■ TASK BRIEF ■
Print the entries below in their entirety, exactly as they are written.

■ DATA TO EXAMINE ■
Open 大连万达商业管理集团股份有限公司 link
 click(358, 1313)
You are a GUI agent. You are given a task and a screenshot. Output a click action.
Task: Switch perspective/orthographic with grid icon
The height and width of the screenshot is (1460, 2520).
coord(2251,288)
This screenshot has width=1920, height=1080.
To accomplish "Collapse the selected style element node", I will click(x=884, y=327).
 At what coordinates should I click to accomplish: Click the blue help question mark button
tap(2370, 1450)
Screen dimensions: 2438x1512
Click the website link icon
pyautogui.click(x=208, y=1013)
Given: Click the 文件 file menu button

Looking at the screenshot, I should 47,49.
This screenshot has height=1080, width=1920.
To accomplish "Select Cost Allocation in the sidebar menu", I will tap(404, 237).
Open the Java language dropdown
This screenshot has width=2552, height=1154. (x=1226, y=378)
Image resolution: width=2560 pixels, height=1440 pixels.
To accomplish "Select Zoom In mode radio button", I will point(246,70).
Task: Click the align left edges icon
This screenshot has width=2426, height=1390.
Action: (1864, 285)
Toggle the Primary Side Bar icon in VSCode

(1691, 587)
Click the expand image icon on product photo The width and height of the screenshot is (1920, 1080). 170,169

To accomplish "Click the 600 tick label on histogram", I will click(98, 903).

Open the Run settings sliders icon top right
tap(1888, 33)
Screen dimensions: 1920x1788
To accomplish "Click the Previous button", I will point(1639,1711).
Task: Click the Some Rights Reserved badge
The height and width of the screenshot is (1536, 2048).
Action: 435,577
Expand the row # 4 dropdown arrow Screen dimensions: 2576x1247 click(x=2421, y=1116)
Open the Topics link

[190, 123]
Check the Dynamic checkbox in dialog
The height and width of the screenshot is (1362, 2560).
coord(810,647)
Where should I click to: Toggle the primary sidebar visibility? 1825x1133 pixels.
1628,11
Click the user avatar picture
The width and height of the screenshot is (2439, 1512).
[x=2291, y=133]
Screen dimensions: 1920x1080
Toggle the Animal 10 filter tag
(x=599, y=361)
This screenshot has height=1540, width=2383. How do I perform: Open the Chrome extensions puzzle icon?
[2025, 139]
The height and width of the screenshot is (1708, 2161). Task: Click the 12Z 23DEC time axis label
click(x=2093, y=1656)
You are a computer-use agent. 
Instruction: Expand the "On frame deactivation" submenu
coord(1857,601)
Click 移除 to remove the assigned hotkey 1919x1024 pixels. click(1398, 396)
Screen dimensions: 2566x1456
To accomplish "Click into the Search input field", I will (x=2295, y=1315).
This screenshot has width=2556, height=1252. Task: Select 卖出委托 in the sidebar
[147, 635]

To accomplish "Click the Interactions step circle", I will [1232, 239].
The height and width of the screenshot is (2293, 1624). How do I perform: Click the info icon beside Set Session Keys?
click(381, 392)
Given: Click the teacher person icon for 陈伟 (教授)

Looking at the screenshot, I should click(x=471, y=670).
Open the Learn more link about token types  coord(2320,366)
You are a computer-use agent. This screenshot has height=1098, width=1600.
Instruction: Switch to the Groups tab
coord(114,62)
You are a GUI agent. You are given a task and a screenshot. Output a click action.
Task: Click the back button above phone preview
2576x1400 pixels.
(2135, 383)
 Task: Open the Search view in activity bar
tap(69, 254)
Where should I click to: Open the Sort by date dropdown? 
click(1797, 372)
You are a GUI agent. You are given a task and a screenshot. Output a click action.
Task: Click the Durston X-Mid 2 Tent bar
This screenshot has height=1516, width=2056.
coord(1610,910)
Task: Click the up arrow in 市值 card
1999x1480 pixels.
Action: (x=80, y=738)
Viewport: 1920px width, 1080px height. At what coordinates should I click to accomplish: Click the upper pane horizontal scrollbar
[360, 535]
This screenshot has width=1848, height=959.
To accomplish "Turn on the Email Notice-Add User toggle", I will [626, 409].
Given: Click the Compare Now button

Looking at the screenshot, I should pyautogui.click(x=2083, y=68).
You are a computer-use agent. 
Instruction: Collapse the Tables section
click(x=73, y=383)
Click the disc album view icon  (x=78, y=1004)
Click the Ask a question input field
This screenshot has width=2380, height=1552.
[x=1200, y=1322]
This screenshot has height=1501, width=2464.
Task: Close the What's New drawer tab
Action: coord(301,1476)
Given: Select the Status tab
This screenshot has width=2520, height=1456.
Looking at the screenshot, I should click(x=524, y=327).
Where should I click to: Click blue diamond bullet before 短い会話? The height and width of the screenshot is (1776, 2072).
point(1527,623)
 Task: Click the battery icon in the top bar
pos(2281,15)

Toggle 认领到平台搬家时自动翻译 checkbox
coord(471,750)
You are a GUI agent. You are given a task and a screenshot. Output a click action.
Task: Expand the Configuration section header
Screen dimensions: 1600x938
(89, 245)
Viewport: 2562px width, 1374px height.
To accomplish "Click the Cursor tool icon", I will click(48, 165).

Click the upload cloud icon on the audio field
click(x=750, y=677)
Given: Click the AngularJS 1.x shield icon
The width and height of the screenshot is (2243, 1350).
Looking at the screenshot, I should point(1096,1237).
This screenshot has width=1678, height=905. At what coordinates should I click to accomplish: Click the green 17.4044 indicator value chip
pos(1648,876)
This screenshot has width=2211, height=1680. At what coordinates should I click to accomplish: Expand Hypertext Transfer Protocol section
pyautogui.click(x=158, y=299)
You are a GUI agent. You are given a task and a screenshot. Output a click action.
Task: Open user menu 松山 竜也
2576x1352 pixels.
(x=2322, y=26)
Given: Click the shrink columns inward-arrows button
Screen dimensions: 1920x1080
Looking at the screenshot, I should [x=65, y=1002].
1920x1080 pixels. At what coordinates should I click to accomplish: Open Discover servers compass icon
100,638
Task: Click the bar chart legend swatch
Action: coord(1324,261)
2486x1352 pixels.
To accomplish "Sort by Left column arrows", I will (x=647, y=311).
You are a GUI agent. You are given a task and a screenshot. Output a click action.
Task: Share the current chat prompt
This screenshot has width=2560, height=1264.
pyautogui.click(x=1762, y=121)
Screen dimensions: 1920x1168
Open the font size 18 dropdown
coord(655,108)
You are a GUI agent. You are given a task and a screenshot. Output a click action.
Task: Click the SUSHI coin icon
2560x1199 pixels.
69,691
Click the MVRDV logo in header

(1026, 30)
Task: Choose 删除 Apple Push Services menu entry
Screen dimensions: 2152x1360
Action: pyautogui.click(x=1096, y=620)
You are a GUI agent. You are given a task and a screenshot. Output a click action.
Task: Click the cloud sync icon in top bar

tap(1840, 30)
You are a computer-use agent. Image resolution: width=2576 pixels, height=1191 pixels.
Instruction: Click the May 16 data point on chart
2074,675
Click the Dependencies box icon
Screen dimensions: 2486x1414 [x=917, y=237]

■ SOLUTION TO THE EXERCISE ■
Open 大连万达商业管理集团股份有限公司 link
 click(358, 1313)
You are a GUI agent. You are given a task and a screenshot. Output a click action.
Task: Switch perspective/orthographic with grid icon
The height and width of the screenshot is (1460, 2520).
coord(2251,288)
This screenshot has width=1920, height=1080.
To accomplish "Collapse the selected style element node", I will click(x=884, y=327).
 At what coordinates should I click to accomplish: Click the blue help question mark button
tap(2370, 1450)
Screen dimensions: 2438x1512
Click the website link icon
pyautogui.click(x=208, y=1013)
Given: Click the 文件 file menu button

Looking at the screenshot, I should 47,49.
This screenshot has height=1080, width=1920.
To accomplish "Select Cost Allocation in the sidebar menu", I will tap(404, 237).
Open the Java language dropdown
This screenshot has width=2552, height=1154. (x=1226, y=378)
Image resolution: width=2560 pixels, height=1440 pixels.
To accomplish "Select Zoom In mode radio button", I will point(246,70).
Task: Click the align left edges icon
This screenshot has width=2426, height=1390.
Action: (1864, 285)
Toggle the Primary Side Bar icon in VSCode

(1691, 587)
Click the expand image icon on product photo The width and height of the screenshot is (1920, 1080). 170,169

To accomplish "Click the 600 tick label on histogram", I will click(98, 903).

Open the Run settings sliders icon top right
tap(1888, 33)
Screen dimensions: 1920x1788
To accomplish "Click the Previous button", I will point(1639,1711).
Task: Click the Some Rights Reserved badge
The height and width of the screenshot is (1536, 2048).
Action: 435,577
Expand the row # 4 dropdown arrow Screen dimensions: 2576x1247 click(x=2421, y=1116)
Open the Topics link

[190, 123]
Check the Dynamic checkbox in dialog
The height and width of the screenshot is (1362, 2560).
coord(810,647)
Where should I click to: Toggle the primary sidebar visibility? 1825x1133 pixels.
1628,11
Click the user avatar picture
The width and height of the screenshot is (2439, 1512).
[x=2291, y=133]
Screen dimensions: 1920x1080
Toggle the Animal 10 filter tag
(x=599, y=361)
This screenshot has height=1540, width=2383. How do I perform: Open the Chrome extensions puzzle icon?
[2025, 139]
The height and width of the screenshot is (1708, 2161). Task: Click the 12Z 23DEC time axis label
click(x=2093, y=1656)
You are a computer-use agent. 
Instruction: Expand the "On frame deactivation" submenu
coord(1857,601)
Click 移除 to remove the assigned hotkey 1919x1024 pixels. click(1398, 396)
Screen dimensions: 2566x1456
To accomplish "Click into the Search input field", I will (x=2295, y=1315).
This screenshot has width=2556, height=1252. Task: Select 卖出委托 in the sidebar
[147, 635]

To accomplish "Click the Interactions step circle", I will [1232, 239].
The height and width of the screenshot is (2293, 1624). How do I perform: Click the info icon beside Set Session Keys?
click(381, 392)
Given: Click the teacher person icon for 陈伟 (教授)

Looking at the screenshot, I should click(x=471, y=670).
Open the Learn more link about token types  coord(2320,366)
You are a computer-use agent. This screenshot has height=1098, width=1600.
Instruction: Switch to the Groups tab
coord(114,62)
You are a GUI agent. You are given a task and a screenshot. Output a click action.
Task: Click the back button above phone preview
2576x1400 pixels.
(2135, 383)
 Task: Open the Search view in activity bar
tap(69, 254)
Where should I click to: Open the Sort by date dropdown? 
click(1797, 372)
You are a GUI agent. You are given a task and a screenshot. Output a click action.
Task: Click the Durston X-Mid 2 Tent bar
This screenshot has height=1516, width=2056.
coord(1610,910)
Task: Click the up arrow in 市值 card
1999x1480 pixels.
Action: (x=80, y=738)
Viewport: 1920px width, 1080px height. At what coordinates should I click to accomplish: Click the upper pane horizontal scrollbar
[360, 535]
This screenshot has width=1848, height=959.
To accomplish "Turn on the Email Notice-Add User toggle", I will [626, 409].
Given: Click the Compare Now button

Looking at the screenshot, I should pyautogui.click(x=2083, y=68).
You are a computer-use agent. 
Instruction: Collapse the Tables section
click(x=73, y=383)
Click the disc album view icon  (x=78, y=1004)
Click the Ask a question input field
This screenshot has width=2380, height=1552.
[x=1200, y=1322]
This screenshot has height=1501, width=2464.
Task: Close the What's New drawer tab
Action: coord(301,1476)
Given: Select the Status tab
This screenshot has width=2520, height=1456.
Looking at the screenshot, I should click(x=524, y=327).
Where should I click to: Click blue diamond bullet before 短い会話? The height and width of the screenshot is (1776, 2072).
point(1527,623)
 Task: Click the battery icon in the top bar
pos(2281,15)

Toggle 认领到平台搬家时自动翻译 checkbox
coord(471,750)
You are a GUI agent. You are given a task and a screenshot. Output a click action.
Task: Expand the Configuration section header
Screen dimensions: 1600x938
(89, 245)
Viewport: 2562px width, 1374px height.
To accomplish "Click the Cursor tool icon", I will click(48, 165).

Click the upload cloud icon on the audio field
click(x=750, y=677)
Given: Click the AngularJS 1.x shield icon
The width and height of the screenshot is (2243, 1350).
Looking at the screenshot, I should point(1096,1237).
This screenshot has width=1678, height=905. At what coordinates should I click to accomplish: Click the green 17.4044 indicator value chip
pos(1648,876)
This screenshot has width=2211, height=1680. At what coordinates should I click to accomplish: Expand Hypertext Transfer Protocol section
pyautogui.click(x=158, y=299)
You are a GUI agent. You are given a task and a screenshot. Output a click action.
Task: Open user menu 松山 竜也
2576x1352 pixels.
(x=2322, y=26)
Given: Click the shrink columns inward-arrows button
Screen dimensions: 1920x1080
Looking at the screenshot, I should [x=65, y=1002].
1920x1080 pixels. At what coordinates should I click to accomplish: Open Discover servers compass icon
100,638
Task: Click the bar chart legend swatch
Action: coord(1324,261)
2486x1352 pixels.
To accomplish "Sort by Left column arrows", I will (x=647, y=311).
You are a GUI agent. You are given a task and a screenshot. Output a click action.
Task: Share the current chat prompt
This screenshot has width=2560, height=1264.
pyautogui.click(x=1762, y=121)
Screen dimensions: 1920x1168
Open the font size 18 dropdown
coord(655,108)
You are a GUI agent. You are given a task and a screenshot. Output a click action.
Task: Click the SUSHI coin icon
2560x1199 pixels.
69,691
Click the MVRDV logo in header

(1026, 30)
Task: Choose 删除 Apple Push Services menu entry
Screen dimensions: 2152x1360
Action: pyautogui.click(x=1096, y=620)
You are a GUI agent. You are given a task and a screenshot. Output a click action.
Task: Click the cloud sync icon in top bar

tap(1840, 30)
You are a computer-use agent. Image resolution: width=2576 pixels, height=1191 pixels.
Instruction: Click the May 16 data point on chart
2074,675
Click the Dependencies box icon
Screen dimensions: 2486x1414 [x=917, y=237]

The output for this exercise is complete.